Simplify each expression.$$\left(2 p q^{4}\right)^{3}\left(5 p^{6} q\right)^{2}$$

Answer

**step1** Understanding the problem

The problem asks us to simplify the given algebraic expression: $$(2 p q^{4})^{3}(5 p^{6} q)^{2}$$
This expression involves terms multiplied together, where each term is raised to a power. We need to apply the rules of exponents to simplify it.

**step2** Simplifying the first part of the expression

Let's simplify the first part of the expression: $$(2 p q^{4})^{3}$$
When a product of terms is raised to a power, we raise each term in the product to that power.
So, $$(2 p q^{4})^{3} = 2^{3} \times p^{3} \times (q^{4})^{3}$$
Now, let's calculate each part:
- $$2^{3}$$ means $$2 \times 2 \times 2$$, which equals 8.
- $$p^{3}$$ remains $$p^{3}$$.
- $$(q^{4})^{3}$$ means $$q^{4 \times 3}$$. We multiply the exponents when raising a power to another power.

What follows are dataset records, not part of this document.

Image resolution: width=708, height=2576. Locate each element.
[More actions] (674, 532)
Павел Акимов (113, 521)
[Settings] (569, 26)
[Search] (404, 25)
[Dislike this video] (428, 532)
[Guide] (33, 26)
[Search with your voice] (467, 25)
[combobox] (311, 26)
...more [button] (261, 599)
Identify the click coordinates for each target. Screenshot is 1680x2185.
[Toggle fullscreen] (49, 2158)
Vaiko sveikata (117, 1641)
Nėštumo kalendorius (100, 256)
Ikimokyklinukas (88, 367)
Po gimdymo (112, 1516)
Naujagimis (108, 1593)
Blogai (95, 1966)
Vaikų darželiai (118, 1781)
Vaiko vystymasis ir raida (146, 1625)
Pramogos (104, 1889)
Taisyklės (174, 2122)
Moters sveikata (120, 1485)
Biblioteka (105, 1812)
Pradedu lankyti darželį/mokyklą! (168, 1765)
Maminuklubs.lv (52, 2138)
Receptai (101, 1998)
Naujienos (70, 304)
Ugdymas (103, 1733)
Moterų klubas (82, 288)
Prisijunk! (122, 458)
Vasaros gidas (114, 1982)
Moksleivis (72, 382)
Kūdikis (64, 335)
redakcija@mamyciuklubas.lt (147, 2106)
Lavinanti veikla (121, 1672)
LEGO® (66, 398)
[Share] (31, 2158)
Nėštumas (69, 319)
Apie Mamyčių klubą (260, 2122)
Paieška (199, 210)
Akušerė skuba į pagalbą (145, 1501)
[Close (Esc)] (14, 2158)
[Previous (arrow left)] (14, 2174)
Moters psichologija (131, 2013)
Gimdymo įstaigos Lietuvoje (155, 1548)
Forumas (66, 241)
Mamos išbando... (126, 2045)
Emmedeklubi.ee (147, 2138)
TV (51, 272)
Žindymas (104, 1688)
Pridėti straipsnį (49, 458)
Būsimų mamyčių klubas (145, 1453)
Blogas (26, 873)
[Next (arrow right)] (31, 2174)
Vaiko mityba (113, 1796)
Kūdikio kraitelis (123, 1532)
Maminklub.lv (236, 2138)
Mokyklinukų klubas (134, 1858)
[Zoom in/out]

So, $$(q^{4})^{3} = q^{12}$$.
Combining these, the first part simplifies to $$8 p^{3} q^{12}$$.

**step3** Simplifying the second part of the expression

Next, let's simplify the second part of the expression: $$(5 p^{6} q)^{2}$$
Again, we raise each term in the product to the power of 2:
$$(5 p^{6} q)^{2} = 5^{2} \times (p^{6})^{2} \times q^{2}$$
Now, let's calculate each part:
- $$5^{2}$$ means $$5 \times 5$$, which equals 25.
- $$(p^{6})^{2}$$ means $$p^{6 \times 2}$$. We multiply the exponents. So, $$(p^{6})^{2} = p^{12}$$.
- $$q^{2}$$ remains $$q^{2}$$.
Combining these, the second part simplifies to $$25 p^{12} q^{2}$$.

**step4** Multiplying the simplified parts

Now we need to multiply the simplified first part by the simplified second part:
$$(8 p^{3} q^{12}) \times (25 p^{12} q^{2})$$
To do this, we multiply the numerical coefficients, and then we multiply the terms with the same base by adding their exponents.
- Multiply the numerical coefficients: $$8 \times 25 = 200$$.
- Multiply the 'p' terms: $$p^{3} \times p^{12}$$. When multiplying terms with the same base, we add their exponents: $$3 + 12 = 15$$. So, $$p^{3} \times p^{12} = p^{15}$$.
- Multiply the 'q' terms: $$q^{12} \times q^{2}$$. When multiplying terms with the same base, we add their exponents: $$12 + 2 = 14$$. So, $$q^{12} \times q^{2} = q^{14}$$.
Combining all these results, the simplified expression is $$200 p^{15} q^{14}$$.